The Impact of High-Performance Human Resource Practices on Employees’ Attitudes and Behaviors

Abstract
Although strategic human resource (HR) management research has established a significant relationship between high-performance HR practices and firm-level financial and market outcomes, few studies have considered the important role of employees’ perceptions of HR practice use or examined the more proximal outcomes of high-performance HR practices that may play mediating roles in the HR practice–performance relationship. To address recent calls in the literature for an investigation of this nature, this study examined the relationships between employees’ perceptions of high-performance HR practice use in their job groups and employee absenteeism, intent to remain with the organization, and organizational citizenship behavior, dedicating a focus to the possible mediating role of affective organizational commitment in these relationships. Data in this study were collected from surveys of employees at a large multiunit food service organization. The model was tested with CWC(M) mediation analysis (i.e., centered within context with reintroduction of the subtracted means at Level 2), which accounted for the multilevel structure of the data.
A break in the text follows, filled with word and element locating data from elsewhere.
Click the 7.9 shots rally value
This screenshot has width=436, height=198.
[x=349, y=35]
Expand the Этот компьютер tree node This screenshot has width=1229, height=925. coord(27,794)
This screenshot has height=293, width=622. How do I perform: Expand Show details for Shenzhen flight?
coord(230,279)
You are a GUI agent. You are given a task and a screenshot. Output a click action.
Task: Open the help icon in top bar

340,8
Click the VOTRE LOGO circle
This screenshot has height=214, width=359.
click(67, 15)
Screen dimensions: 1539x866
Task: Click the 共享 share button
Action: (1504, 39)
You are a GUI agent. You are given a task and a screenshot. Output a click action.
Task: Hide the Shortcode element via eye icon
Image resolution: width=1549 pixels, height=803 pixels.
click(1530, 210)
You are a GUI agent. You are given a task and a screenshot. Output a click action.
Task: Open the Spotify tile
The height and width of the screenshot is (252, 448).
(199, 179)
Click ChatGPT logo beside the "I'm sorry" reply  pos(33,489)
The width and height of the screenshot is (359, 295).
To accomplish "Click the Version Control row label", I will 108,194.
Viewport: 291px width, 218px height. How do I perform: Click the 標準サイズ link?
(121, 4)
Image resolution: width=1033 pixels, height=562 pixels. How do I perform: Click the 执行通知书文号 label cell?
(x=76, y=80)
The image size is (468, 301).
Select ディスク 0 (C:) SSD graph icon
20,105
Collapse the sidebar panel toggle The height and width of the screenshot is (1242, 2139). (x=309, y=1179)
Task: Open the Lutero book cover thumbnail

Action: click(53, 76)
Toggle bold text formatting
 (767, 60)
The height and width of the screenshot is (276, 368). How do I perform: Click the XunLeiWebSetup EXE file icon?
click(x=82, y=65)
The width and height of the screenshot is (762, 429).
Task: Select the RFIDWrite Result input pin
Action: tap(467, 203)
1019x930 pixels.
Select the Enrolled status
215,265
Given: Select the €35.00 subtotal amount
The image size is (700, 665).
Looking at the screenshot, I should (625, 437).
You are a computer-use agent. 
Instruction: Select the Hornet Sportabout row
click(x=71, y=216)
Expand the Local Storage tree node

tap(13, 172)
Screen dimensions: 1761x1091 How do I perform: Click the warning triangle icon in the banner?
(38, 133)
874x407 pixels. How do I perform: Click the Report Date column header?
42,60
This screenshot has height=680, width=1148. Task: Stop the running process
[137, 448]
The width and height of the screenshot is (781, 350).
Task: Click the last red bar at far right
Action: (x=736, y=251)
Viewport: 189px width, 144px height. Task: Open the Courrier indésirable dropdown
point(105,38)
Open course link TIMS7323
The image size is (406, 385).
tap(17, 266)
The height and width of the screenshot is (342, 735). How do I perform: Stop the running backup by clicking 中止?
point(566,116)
Results indicate that employees’ perceptions of high-performance HR practice use at the job group level positively related to all dependent variables and that affective organizational commitment partially mediated the relationship between HR practice perceptions and organizational citizenship behavior and fully mediated the relationship between HR practice perceptions and intent to remain with the organization. The discussion reviews the implications of these results and suggests future directions for research in this vein.